J’ai eu la chance de rencontrer les deux auteurs de cette histoire pour un entretien riche en sujets et en analyse de cette oeuvre remarquable. Commençons par le titre « Yallah Bye! » et une couverture déjàs très symbolique. Notamment sur la figure du père voulant se racheter, Mustapha. Sur le fatalisme des Libanais, aussi.

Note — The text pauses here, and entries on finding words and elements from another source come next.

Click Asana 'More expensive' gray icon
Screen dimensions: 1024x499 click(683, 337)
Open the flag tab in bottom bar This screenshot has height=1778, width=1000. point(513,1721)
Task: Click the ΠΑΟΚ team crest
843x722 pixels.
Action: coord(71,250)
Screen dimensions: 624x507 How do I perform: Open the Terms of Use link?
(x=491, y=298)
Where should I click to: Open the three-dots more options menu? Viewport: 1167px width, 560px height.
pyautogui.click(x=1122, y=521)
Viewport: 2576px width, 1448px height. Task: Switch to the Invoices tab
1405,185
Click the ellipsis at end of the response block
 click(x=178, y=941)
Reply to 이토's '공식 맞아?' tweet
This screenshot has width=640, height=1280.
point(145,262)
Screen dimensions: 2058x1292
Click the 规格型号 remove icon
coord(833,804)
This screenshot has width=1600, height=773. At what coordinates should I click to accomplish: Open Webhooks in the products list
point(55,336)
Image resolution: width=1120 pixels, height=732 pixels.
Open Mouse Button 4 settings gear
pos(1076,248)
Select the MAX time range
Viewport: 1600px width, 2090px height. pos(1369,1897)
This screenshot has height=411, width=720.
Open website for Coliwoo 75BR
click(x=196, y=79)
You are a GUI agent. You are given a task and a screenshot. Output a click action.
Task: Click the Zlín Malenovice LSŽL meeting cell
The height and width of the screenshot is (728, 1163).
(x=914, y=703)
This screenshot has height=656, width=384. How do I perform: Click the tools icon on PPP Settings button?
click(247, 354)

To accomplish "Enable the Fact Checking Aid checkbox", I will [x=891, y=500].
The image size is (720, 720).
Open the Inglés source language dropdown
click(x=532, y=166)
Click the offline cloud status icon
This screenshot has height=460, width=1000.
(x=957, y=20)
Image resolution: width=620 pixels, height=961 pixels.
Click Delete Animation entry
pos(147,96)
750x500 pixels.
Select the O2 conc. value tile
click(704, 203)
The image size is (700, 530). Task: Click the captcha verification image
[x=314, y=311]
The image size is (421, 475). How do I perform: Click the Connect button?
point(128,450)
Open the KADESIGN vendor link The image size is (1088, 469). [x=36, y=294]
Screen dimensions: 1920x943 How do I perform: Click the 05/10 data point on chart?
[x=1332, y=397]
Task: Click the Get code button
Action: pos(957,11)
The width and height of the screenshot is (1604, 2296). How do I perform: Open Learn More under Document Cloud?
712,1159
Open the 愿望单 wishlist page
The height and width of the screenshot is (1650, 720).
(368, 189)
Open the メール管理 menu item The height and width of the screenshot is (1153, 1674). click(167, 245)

Et si l’histoire a beaucoup touché Kyungeun Park (il a d’ailleurs vécu « un peu » la même histoire que les personnages qu’il dessine, suite à un problème d’avion, nous en parlons), il n’a pas pu s’empêcher de penser à son propre pays, la Corée du Sud et de faire un parallélisme pas dénué de sens entre Liban et Corée. Et plus généralisable à l’histoire des petits pays. Mais avant ça, retour sur cette histoire de Yallah Bye divisée en trois partie, dans le temps et dans l’espace avec un Gabriel frustré d’être aussi loin de sa famille et de ne pouvoir les aider qu’à son petit niveau.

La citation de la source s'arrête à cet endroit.